Oliver doesn’t have a long stretch at night yet, so there’s not much sleep happening over here lately. (He’s 2 weeks old and not a unicorn like Ava, so I wasn’t expecting one). Overall he is a pretty easy baby. He only gets upset if we are shuffling him between people/places or when he has gas. He does well with baths and diaper/clothes changes and even hiccups don’t upset him. He actually enjoyed his 2 week doctor visit. He’s pretty patient with us! It’s a good thing, too because being the third kid, he will have other schedules to adjust to. He has such a calm demeanor. He has big blue eyes and just looks around when he is awake. He looks a lot like his sisters. He can make himself loud, but he has the softest, sweetest little cry that I hope I never forget the sound of. He’s so stinking sweet. However, he has peed on me several more times than he has peed on Dave! Once Dave started gloating about that, Oliver made sure he had a turn. Well played, son.

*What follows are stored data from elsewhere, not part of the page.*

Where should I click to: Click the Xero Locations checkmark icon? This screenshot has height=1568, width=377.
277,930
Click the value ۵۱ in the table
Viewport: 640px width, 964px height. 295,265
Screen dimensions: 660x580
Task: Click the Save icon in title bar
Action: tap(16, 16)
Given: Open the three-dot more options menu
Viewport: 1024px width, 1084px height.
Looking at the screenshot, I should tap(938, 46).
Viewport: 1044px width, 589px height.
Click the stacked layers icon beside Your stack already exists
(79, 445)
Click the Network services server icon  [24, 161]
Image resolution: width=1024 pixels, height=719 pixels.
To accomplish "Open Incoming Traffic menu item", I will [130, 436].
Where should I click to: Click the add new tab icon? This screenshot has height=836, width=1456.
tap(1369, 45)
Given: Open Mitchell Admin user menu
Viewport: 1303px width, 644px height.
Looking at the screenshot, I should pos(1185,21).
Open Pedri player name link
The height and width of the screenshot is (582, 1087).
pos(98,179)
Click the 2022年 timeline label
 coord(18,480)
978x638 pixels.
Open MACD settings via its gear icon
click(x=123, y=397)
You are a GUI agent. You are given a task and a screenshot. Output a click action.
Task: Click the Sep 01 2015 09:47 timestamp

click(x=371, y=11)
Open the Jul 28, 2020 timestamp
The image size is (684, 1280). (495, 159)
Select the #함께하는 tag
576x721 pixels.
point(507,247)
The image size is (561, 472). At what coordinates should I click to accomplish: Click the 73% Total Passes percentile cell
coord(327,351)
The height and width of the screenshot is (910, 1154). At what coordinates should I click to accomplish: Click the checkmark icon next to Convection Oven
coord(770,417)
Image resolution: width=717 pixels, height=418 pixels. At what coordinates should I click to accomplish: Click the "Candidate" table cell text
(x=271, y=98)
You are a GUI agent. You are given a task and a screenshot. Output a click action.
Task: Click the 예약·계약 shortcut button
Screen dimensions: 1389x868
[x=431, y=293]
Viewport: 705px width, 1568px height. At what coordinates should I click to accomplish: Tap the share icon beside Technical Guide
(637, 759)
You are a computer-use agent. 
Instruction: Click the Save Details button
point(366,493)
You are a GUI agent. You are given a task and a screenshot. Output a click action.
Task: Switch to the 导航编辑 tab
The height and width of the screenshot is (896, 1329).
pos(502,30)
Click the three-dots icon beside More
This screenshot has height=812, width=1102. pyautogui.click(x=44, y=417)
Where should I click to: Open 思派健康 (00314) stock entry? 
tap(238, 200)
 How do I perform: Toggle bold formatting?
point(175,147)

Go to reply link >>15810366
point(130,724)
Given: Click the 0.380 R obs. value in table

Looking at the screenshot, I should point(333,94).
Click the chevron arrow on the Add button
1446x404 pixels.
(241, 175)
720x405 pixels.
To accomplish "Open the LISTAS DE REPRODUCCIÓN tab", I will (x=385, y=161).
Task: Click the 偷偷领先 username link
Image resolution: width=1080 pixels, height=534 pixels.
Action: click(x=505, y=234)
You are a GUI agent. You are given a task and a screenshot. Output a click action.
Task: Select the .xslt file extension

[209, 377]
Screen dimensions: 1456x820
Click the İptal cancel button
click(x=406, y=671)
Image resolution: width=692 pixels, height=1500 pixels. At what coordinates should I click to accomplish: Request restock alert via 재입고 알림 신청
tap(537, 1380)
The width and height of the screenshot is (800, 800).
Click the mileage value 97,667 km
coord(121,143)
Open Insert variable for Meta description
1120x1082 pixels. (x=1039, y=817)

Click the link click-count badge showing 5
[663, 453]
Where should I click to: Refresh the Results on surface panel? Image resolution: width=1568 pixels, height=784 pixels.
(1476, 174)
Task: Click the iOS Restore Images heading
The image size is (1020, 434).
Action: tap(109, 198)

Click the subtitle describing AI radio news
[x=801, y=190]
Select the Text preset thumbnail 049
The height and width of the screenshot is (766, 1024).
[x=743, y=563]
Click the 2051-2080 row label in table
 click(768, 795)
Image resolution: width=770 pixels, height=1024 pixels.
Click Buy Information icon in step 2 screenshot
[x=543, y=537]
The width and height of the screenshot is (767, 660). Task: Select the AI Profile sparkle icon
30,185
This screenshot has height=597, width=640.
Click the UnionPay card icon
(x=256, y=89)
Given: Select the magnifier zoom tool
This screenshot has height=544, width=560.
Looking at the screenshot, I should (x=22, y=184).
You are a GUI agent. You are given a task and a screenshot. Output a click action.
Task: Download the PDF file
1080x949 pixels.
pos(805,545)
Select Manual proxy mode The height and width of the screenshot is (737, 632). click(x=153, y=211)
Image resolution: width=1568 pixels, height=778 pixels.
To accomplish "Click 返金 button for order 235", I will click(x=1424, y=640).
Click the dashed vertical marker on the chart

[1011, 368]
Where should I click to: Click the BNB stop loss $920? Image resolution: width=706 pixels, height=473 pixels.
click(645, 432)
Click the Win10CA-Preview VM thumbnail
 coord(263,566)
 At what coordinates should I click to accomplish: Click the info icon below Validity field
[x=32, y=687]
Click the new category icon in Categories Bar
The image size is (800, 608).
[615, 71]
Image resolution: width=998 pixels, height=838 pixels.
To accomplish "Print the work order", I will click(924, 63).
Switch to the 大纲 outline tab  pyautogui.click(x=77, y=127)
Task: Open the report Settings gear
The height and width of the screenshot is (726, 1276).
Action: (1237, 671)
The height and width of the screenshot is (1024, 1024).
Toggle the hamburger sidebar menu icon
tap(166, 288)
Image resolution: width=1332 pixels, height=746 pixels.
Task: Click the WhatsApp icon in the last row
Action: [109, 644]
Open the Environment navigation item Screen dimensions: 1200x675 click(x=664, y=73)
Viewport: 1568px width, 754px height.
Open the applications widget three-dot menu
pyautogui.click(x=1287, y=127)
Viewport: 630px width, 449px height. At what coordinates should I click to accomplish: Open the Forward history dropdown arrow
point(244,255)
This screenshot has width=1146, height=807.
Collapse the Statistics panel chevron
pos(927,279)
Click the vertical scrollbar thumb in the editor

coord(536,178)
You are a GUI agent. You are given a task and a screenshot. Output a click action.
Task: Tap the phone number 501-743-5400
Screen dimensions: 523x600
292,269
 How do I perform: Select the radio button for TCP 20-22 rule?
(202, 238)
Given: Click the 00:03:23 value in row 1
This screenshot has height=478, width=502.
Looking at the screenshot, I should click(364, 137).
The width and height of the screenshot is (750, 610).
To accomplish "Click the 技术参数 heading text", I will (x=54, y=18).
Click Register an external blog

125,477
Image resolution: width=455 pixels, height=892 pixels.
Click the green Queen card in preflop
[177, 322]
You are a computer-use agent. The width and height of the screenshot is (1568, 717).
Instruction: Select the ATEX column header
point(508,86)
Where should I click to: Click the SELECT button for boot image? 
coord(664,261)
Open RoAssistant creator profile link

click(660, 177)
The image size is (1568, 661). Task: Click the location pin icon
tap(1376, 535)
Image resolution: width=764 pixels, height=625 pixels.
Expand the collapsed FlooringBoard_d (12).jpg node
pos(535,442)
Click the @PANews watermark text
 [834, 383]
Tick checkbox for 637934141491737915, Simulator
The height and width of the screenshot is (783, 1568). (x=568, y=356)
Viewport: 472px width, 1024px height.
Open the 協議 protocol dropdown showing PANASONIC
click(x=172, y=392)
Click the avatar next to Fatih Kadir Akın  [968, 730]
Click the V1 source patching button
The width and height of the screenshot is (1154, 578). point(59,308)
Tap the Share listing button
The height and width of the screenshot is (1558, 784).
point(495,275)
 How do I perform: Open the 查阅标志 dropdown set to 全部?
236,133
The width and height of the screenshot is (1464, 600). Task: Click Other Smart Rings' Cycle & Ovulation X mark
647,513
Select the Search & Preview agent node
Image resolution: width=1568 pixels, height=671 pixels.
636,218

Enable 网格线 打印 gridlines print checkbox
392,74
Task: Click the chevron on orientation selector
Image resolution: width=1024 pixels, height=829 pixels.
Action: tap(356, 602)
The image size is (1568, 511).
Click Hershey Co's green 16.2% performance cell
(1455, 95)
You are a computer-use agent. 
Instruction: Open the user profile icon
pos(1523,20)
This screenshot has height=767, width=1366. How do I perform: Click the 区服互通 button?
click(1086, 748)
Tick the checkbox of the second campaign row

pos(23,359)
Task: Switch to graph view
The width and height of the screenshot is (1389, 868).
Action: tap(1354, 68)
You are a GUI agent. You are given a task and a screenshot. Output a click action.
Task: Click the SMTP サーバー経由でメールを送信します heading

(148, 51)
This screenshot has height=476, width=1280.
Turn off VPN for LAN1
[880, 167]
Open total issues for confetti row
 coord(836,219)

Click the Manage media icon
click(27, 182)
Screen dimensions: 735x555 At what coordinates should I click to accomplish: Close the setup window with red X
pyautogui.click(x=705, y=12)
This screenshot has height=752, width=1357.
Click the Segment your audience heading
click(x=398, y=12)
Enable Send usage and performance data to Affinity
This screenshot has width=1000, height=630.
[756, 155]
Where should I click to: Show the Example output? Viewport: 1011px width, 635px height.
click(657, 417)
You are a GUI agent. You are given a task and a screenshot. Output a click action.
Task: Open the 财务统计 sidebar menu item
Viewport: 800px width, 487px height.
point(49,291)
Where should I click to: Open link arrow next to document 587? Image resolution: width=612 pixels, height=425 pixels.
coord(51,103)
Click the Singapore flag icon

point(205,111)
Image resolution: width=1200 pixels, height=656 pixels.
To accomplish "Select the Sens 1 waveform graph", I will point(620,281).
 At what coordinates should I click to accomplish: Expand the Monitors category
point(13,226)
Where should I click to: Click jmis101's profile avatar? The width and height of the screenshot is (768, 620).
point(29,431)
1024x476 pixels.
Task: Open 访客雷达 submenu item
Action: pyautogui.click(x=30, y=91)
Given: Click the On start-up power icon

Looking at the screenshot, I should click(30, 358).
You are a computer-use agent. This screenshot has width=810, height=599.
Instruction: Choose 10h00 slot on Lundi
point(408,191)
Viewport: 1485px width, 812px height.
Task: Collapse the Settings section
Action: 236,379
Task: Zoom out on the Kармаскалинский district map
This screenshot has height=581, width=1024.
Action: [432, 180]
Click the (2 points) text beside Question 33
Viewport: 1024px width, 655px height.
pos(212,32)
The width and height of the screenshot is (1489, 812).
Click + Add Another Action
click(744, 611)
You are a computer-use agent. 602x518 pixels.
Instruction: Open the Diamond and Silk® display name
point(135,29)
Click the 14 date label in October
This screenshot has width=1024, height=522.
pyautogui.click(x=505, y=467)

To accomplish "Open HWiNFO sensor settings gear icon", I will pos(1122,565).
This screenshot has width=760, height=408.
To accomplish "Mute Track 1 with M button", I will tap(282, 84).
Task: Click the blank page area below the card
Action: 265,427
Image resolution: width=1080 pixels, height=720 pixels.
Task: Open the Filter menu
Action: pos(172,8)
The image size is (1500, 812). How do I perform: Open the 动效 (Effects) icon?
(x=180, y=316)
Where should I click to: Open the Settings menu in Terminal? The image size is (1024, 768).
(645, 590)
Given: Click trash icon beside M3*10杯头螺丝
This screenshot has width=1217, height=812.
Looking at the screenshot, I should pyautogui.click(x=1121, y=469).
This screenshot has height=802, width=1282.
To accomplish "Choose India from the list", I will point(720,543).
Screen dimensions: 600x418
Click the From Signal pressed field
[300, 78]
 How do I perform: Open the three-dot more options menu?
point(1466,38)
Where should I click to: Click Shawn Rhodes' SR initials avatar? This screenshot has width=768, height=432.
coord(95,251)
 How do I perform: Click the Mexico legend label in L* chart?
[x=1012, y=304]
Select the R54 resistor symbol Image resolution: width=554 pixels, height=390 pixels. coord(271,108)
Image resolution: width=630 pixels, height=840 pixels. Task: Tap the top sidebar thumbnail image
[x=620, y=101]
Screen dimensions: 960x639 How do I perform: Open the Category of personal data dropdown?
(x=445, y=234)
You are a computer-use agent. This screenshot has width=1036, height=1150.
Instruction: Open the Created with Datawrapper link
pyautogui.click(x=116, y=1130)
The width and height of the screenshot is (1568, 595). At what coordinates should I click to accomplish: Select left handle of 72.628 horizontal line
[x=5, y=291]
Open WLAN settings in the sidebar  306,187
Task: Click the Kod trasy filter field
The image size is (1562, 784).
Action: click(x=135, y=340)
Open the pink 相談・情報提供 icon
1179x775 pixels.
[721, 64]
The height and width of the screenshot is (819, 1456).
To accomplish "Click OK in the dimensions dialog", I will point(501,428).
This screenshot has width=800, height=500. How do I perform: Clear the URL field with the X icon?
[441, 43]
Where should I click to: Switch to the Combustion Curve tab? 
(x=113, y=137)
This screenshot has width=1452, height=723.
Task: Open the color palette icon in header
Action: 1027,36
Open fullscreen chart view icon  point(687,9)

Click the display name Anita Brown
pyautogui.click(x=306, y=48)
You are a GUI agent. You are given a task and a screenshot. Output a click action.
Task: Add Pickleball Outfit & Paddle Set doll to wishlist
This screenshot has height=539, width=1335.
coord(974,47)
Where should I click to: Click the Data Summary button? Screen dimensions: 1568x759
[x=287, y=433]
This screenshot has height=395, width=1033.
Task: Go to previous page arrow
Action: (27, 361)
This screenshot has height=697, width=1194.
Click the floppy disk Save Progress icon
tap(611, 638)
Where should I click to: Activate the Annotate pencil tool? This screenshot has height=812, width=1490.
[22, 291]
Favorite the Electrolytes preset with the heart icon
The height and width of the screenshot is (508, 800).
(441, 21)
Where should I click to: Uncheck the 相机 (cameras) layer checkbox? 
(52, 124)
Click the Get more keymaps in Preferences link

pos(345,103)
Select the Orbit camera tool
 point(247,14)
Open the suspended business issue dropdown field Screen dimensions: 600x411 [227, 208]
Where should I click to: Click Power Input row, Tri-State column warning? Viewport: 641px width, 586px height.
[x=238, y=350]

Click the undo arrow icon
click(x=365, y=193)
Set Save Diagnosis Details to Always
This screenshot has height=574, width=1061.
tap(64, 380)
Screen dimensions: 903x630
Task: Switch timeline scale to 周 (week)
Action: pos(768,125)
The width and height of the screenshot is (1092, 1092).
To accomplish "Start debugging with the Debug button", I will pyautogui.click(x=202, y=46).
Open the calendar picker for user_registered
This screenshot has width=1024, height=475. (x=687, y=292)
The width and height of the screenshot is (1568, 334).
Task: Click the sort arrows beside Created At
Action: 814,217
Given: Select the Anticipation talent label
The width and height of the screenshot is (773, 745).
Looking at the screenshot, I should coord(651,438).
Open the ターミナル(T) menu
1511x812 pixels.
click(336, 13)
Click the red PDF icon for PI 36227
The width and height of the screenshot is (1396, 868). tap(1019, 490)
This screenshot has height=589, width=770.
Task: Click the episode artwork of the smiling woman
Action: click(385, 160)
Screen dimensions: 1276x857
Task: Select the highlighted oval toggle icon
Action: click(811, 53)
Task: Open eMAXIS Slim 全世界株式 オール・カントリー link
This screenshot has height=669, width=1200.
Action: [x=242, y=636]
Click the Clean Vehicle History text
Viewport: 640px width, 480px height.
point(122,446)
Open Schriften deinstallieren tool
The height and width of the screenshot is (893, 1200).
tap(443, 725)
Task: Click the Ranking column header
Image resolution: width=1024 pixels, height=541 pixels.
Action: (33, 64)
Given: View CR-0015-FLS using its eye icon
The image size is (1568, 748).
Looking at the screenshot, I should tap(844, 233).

The girls are still adjusting too. Adelynn is an old pro and is helpful with holding him, talking to him and noticing him and his needs. Mostly she is busy playing ponies with her sister, who has needed some time. This week is better than last week for Ava, so she is getting used to it too. We had a rough week last week with sickness (none shared or contagious, just crummy timing!) and so we had been cooped up with all kinds of changes and no one felt 100%. We are enjoying some adjustment to our new normal this week!
As for me, my brain is mush. Like, mush that has been smashed and fried and then re-mashed. I have zero memory. I seem to be about 3 steps behind in each conversation I am in. I spend a lot of time trying to think of words or asking “Did I already tell you this?”
New mom brain is a very tired one. A brain where the world doesn’t stop, yet you need it to stop for a minute to catch up with it. It is full of all of the regular thoughts but it is also full of all the parent emotions. All of the worries, all of the remembering a newborn’s needs, one more person’s schedule, giving extra to the other kiddos, and also all of the love. I have two wonderful friends who offered to take the girls this week for an afternoon each. That is a win all around!
Speaking of my friends, can I tell you about our village? This village we have… this village wants to take my girls and give them some normal play time with friends. To give me some time to myself to enjoy our baby because this time goes by so quickly. To take the time to set up a meal schedule. To have too many people that wanted to be on the meal schedule that it filled up before they could sign up. To even more villagers who brought meals even without ever seeing the schedule. To the amazing friends who asked me my coffee order before they came over to meet Oliver. To everyone who made special trips to meet him. To everyone who said kind words about him (and bonus points to the ones who said nice things about me too!) To multiple families bringing large tubs filled to the brim with their pre-loved boy clothes. To those who gave gifts. Those who threw us the best Surprise Sprinkle ever. To those who would text at any time for no reason other than just to check on us, both before and after he was born. That is our village. Those are the people we are raising our kids around. I’m so thankful for our village and that our kids won’t know life any other way.
Our baby boy is here and healthy and we are surrounded by such a loving village. I couldn’t ask for more.